Black Duck, a long‑standing player in application security, announced the general availability of Black Duck Signal™ on March 23 2026. The solution is positioned as an “agentic AI” security layer that specifically targets code produced by generative AI tools, a growing source of risk as developers increasingly rely on large language models (LLMs) for software creation.
Why a dedicated AI code security product matters now
The rapid adoption of AI coding assistants—such as GitHub Copilot, Amazon CodeWhisperer, and emerging open‑source LLMs—has shifted the software development pipeline. These assistants can draft, refactor, and even commit code without direct human oversight, dramatically accelerating delivery cycles. However, that speed comes with a new class of vulnerabilities that traditional static analysis tools struggle to catch in real time.

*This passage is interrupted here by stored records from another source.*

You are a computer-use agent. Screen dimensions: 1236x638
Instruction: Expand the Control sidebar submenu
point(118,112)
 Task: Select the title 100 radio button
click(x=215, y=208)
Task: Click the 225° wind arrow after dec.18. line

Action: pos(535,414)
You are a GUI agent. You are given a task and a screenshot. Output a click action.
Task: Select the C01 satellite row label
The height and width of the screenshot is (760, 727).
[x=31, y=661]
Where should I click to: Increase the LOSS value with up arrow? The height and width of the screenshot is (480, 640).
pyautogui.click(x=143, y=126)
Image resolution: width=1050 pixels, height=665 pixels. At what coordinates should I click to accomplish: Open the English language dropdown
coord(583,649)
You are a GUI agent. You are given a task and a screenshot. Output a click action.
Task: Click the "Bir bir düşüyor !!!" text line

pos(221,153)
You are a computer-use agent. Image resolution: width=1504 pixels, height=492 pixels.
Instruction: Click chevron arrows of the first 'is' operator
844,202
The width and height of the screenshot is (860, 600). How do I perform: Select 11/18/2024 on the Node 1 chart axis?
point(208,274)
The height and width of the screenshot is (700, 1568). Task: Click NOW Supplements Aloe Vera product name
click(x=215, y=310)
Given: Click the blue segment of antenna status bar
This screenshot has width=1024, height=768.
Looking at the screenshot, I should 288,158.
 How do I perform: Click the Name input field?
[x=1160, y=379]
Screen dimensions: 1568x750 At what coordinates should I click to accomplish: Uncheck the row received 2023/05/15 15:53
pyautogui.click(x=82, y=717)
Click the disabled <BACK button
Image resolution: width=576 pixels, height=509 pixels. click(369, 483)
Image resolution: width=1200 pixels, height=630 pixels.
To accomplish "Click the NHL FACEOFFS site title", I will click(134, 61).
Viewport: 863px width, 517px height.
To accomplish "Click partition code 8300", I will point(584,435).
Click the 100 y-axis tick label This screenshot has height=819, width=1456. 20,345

Black Duck’s Signal aims to fill that gap. By embedding security checks directly into the AI‑driven workflow, the platform promises to evaluate code as it is generated, flagging defects before they enter a repository. The company argues that this approach can reduce the “noise” typical of abstract syntax tree (AST) scanners while delivering remediation steps that require minimal developer interaction.
Architecture: Agentic AI backed by ContextAI
Signal’s core differentiator is its hybrid architecture. The platform deploys a fleet of specialized AI agents that operate in concert, each tasked with a specific security function—vulnerability identification, exploitability validation, risk prioritization, and remediation suggestion. These agents draw on ContextAI™, Black Duck’s proprietary security knowledge base that aggregates petabytes of human‑validated intelligence collected over two decades.
The use of ContextAI gives Signal a “human‑curated” perspective that pure‑LLM solutions lack. While most AI security tools rely on pattern matching or generic language model reasoning, Signal’s agents can reference a deep repository of known vulnerabilities, licensing issues, and real‑world exploit data. This blend of algorithmic reasoning and curated context is intended to lower false‑positive rates and increase confidence in automated fixes.
Integration points and workflow impact
Signal is built to plug into modern development environments through a combination of model‑context protocols (MCP) and RESTful APIs. The platform claims compatibility with a range of AI coding assistants, integrated development environments (IDEs), and CI/CD pipelines that incorporate AI‑generated code. By operating at the model level, Signal can intercept code before it materializes as source files, enabling “pre‑commit” style security enforcement.
According to the announcement, the system continuously scans across multiple programming languages, frameworks, and architectural patterns. It purportedly filters out low‑severity findings typical of AST tools and collaborates with AI assistants to automatically apply patches. For enterprises with existing application security testing suites, Signal is presented as a complementary layer rather than a replacement, focusing on the unique speed and scale challenges introduced by generative AI.
What the technology promises in practice
- Multi‑agent analysis: Separate AI models handle distinct tasks—identifying vulnerable code snippets, assessing exploit potential, and recommending remediation—mirroring a human security analyst’s workflow.
- Context‑driven validation: Leveraging ContextAI, the agents can cross‑reference findings against a historic database of known issues, reducing reliance on generic pattern detection.
- Automated remediation: In many cases, Signal can suggest or even apply fixes without requiring a developer to intervene, streamlining the remediation loop.
- Support for business‑logic flaws: The platform claims to detect higher‑order vulnerabilities that traditional static analysis often misses, such as logic errors that only manifest under specific runtime conditions.
- Risk prioritization: By integrating risk prioritization, Signal helps teams focus on the most critical threats first.
Market positioning and competitive landscape
Signal enters a crowded market of AI‑enhanced security tools. Competitors like Snyk, Veracode, and Checkmarx have introduced LLM‑assisted code review features, but most still depend heavily on static analysis and rule‑based detection. Black Duck’s emphasis on “agentic” AI—multiple coordinated agents rather than a single monolithic model—sets it apart, at least conceptually.
The broader trend toward AI‑first development stacks makes Signal’s timing relevant. Enterprises are grappling with how to govern AI‑generated artifacts without stalling innovation. By offering a solution that promises both speed and governance, Black Duck positions itself as a bridge between rapid AI adoption and compliance requirements.
Executive perspective
“AI is no longer just accelerating development—it’s actively authoring software,” said Jason Schmitt, CEO of Black Duck. “Signal unlocks AI‑driven development by removing risk and bringing intelligence, determinism and governance to that reality.”
Schmitt’s remarks underscore the strategic narrative: as generative AI becomes a co‑author in software projects, security must evolve from a post‑hoc checkpoint to an embedded, real‑time function.
Availability and upcoming showcase
Signal is now generally available. Black Duck plans to demonstrate the product at the RSA Conference in San Francisco from May 23‑26, where it will occupy booth #1027 South Hall. A demo video is also available for those who cannot attend the event.